* Given request: Can you rewrite everything in the listing from the line containing "Given: Click the Change plan button" down to the line containing "(x=279, y=220)" as a JSON list of strings, one per line, with blank lines left out?

──────── Source material

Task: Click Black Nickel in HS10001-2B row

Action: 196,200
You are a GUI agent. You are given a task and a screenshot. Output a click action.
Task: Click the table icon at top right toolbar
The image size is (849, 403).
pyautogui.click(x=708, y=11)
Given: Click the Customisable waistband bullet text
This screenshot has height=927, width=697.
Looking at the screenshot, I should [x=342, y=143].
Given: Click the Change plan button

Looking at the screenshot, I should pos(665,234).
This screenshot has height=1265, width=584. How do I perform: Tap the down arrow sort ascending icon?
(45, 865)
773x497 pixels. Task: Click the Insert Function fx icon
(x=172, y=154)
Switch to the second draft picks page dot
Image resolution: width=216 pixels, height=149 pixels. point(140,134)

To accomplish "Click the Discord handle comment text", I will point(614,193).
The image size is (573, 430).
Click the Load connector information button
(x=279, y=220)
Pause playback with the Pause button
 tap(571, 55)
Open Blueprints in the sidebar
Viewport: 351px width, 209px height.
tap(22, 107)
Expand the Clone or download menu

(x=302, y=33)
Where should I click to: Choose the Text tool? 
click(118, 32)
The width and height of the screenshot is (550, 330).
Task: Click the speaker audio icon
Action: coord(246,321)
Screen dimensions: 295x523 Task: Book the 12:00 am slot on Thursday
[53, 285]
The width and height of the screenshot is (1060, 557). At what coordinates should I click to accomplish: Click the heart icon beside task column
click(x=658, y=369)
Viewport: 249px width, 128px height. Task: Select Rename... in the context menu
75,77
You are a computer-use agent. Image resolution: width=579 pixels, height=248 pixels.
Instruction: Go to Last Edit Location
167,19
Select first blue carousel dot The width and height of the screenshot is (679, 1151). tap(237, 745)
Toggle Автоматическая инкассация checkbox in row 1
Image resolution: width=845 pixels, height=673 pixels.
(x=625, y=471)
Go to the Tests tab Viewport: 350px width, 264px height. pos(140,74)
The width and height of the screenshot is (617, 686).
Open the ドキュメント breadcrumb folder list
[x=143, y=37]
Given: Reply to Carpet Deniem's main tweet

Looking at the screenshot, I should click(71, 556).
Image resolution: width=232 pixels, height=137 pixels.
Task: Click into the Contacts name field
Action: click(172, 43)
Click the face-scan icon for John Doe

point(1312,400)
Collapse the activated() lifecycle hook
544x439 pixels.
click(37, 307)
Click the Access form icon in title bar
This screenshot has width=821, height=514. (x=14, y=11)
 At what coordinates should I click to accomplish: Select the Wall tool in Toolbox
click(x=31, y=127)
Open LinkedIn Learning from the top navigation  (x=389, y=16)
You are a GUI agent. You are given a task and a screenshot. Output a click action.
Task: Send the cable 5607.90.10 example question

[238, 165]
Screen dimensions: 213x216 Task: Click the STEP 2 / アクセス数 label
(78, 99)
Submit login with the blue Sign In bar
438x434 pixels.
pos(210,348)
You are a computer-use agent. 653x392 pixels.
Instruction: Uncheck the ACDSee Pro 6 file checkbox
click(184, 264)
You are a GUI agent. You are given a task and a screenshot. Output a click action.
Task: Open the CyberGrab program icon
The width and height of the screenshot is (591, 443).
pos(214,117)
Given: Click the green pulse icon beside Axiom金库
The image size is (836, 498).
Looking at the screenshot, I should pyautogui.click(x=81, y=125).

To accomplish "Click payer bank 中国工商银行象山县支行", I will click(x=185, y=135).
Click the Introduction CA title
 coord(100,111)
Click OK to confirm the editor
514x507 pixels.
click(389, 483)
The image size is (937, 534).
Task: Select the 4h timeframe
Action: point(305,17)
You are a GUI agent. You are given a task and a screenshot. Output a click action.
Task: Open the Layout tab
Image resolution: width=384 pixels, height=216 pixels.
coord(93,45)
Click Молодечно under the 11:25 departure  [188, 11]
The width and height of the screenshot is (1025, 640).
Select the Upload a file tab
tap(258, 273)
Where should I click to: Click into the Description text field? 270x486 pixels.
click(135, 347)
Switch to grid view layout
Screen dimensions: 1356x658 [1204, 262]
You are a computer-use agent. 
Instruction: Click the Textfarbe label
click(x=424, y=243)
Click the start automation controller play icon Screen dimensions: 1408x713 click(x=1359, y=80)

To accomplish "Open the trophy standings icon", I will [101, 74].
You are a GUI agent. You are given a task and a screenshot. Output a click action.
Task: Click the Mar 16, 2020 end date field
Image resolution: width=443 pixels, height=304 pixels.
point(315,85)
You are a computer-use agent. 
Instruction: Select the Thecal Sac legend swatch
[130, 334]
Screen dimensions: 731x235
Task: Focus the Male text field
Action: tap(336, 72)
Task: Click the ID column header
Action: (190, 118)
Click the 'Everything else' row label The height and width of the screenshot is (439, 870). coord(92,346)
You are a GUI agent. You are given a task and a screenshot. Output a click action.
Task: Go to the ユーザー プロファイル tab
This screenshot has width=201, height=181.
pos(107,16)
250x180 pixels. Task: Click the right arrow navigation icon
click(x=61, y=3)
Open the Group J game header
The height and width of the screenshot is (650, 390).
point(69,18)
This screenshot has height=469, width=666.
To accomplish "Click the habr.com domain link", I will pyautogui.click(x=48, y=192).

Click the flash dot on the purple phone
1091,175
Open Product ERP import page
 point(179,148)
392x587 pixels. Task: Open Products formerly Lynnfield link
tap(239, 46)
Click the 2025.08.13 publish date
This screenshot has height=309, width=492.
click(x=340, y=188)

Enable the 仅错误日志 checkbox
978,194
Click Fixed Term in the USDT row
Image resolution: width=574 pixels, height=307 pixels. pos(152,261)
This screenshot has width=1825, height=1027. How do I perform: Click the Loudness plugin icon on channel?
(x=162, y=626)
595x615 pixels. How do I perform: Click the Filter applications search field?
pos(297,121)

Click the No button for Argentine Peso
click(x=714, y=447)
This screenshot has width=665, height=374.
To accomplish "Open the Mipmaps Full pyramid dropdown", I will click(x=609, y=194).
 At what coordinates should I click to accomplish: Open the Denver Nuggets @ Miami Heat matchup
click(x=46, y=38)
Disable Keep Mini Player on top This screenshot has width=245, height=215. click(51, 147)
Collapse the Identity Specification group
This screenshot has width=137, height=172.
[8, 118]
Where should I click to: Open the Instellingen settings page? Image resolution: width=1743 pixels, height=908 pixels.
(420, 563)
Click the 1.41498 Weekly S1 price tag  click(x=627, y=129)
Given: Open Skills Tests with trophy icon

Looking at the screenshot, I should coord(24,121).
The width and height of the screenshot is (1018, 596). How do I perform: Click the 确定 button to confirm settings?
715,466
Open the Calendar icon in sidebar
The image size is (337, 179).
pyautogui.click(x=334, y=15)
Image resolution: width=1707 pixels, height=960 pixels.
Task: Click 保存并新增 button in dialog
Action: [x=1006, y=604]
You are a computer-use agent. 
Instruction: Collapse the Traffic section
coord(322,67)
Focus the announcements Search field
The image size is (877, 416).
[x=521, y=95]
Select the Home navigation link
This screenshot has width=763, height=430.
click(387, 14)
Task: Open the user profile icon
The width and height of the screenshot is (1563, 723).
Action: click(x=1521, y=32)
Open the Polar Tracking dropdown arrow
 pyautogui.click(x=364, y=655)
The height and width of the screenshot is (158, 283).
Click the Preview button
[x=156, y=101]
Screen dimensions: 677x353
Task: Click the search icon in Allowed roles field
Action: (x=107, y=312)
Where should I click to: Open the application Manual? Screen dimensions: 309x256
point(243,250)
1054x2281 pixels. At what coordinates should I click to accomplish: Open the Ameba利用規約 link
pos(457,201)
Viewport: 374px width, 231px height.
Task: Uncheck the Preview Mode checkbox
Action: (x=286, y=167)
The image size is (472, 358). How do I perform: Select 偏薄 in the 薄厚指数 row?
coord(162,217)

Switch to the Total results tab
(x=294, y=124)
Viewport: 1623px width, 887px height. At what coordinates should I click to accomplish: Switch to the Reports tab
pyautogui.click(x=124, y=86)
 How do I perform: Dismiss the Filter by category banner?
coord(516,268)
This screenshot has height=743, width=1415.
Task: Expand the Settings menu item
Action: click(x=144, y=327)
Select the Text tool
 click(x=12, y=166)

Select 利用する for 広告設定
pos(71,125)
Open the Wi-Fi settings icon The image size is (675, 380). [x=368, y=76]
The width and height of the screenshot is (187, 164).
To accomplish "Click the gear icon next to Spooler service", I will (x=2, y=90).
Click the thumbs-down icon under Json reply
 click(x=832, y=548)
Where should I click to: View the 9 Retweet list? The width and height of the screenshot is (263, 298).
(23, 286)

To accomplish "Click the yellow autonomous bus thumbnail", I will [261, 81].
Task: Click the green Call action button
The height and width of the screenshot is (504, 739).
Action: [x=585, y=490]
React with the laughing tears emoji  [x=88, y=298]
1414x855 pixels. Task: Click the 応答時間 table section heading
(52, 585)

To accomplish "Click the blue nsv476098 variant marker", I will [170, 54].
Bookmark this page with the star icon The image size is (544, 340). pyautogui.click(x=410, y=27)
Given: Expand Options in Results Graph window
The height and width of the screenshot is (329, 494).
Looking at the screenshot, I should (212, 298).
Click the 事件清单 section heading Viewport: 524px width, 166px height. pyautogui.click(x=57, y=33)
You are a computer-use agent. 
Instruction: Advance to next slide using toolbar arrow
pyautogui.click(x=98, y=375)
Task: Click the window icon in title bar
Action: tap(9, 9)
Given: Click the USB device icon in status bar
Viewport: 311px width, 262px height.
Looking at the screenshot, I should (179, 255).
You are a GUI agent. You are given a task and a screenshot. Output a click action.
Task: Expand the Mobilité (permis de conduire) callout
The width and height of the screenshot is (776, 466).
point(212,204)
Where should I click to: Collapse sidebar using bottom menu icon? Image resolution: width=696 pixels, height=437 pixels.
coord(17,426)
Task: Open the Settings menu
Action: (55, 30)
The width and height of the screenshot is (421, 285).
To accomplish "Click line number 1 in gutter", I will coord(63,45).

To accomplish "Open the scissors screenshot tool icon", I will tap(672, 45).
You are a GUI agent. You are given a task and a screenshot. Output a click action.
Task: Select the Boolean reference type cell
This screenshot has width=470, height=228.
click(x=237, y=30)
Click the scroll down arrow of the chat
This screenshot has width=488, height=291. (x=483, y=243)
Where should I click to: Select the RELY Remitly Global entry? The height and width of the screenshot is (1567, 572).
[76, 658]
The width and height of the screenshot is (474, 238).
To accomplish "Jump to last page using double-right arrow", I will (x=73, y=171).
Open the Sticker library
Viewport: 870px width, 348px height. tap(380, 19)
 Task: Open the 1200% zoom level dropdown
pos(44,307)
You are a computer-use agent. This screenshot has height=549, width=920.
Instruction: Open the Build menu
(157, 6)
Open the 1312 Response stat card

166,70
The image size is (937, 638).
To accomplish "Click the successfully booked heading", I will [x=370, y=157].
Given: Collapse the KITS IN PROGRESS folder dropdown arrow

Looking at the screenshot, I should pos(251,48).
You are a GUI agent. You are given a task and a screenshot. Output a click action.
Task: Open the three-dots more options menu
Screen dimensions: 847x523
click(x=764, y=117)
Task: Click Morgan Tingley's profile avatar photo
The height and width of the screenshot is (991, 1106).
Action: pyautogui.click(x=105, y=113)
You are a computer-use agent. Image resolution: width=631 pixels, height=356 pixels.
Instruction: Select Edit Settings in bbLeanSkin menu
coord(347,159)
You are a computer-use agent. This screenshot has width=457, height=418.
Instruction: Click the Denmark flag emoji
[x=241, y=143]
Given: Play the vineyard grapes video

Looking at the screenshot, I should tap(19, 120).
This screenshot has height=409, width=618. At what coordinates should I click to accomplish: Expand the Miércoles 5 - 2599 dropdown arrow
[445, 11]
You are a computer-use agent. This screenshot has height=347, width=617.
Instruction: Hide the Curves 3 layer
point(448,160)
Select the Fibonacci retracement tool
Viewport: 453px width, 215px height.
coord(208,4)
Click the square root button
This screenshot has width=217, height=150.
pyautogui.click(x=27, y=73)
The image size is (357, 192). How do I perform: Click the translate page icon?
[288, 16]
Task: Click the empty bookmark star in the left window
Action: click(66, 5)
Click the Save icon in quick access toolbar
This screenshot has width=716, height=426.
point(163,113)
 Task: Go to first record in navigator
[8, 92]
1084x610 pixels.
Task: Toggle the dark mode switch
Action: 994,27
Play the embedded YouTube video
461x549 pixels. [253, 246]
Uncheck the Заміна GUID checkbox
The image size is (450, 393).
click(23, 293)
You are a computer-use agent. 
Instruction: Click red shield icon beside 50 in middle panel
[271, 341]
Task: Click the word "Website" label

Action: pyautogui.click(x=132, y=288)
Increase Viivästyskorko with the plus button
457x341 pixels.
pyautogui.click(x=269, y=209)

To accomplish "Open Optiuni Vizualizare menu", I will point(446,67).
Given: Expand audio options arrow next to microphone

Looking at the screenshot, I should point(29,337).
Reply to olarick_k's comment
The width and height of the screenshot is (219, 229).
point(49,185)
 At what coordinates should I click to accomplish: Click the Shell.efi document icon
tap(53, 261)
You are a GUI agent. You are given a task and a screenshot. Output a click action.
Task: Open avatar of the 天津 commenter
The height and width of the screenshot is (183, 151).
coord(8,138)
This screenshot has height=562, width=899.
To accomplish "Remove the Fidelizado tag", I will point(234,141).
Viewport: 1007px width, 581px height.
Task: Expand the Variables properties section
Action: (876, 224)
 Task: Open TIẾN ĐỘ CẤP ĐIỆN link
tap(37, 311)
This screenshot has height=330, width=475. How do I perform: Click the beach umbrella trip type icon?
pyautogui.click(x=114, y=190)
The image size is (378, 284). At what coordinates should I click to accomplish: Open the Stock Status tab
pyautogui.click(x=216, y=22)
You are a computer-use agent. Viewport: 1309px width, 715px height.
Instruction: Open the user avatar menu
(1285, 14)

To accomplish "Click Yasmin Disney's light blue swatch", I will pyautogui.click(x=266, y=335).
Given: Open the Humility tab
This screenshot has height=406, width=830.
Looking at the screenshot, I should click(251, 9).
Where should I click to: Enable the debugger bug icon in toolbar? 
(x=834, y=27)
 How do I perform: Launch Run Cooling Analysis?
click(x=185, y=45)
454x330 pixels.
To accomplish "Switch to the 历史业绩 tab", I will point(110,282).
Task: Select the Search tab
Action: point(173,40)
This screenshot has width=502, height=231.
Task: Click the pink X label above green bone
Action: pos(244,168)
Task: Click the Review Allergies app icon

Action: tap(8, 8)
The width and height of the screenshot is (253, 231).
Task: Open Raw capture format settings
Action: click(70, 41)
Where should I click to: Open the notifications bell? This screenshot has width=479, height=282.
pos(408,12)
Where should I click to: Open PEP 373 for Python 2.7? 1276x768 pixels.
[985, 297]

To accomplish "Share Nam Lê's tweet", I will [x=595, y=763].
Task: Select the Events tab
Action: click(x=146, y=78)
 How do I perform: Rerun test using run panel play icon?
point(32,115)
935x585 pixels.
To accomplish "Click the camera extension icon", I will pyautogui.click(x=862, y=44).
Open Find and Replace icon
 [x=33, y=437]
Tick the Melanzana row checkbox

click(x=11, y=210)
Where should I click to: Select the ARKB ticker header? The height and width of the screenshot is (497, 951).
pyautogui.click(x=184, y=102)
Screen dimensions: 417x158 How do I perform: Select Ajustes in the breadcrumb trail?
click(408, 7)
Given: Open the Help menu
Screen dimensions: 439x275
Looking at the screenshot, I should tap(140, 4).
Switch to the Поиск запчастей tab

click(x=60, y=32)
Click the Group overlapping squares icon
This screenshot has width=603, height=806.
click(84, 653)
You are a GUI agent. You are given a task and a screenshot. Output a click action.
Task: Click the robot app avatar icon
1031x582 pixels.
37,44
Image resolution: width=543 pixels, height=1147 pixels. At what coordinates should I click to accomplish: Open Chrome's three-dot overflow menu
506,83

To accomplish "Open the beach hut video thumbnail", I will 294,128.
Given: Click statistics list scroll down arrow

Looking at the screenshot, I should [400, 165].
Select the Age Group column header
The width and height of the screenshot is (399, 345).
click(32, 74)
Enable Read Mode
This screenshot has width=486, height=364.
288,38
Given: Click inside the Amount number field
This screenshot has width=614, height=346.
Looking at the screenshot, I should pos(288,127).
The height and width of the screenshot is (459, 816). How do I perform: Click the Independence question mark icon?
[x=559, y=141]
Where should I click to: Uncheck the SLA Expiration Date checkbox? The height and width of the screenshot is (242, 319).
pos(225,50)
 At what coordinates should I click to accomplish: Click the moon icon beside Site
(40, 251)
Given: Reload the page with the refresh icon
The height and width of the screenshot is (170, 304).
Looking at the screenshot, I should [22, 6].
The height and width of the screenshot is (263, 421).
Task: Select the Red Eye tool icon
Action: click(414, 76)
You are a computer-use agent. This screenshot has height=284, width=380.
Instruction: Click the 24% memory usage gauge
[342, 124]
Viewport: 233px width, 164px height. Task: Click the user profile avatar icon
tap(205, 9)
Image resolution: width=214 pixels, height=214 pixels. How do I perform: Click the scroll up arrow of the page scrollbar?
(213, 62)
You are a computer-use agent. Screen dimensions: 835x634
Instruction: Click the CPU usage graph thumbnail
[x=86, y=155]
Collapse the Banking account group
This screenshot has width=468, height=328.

────────────────

* Response to the exercise:
[
  "Given: Click the Change plan button",
  "Looking at the screenshot, I should pos(665,234).",
  "This screenshot has height=1265, width=584. How do I perform: Tap the down arrow sort ascending icon?",
  "(45, 865)",
  "773x497 pixels. Task: Click the Insert Function fx icon",
  "(x=172, y=154)",
  "Switch to the second draft picks page dot",
  "Image resolution: width=216 pixels, height=149 pixels. point(140,134)",
  "To accomplish \"Click the Discord handle comment text\", I will point(614,193).",
  "The image size is (573, 430).",
  "Click the Load connector information button",
  "(x=279, y=220)"
]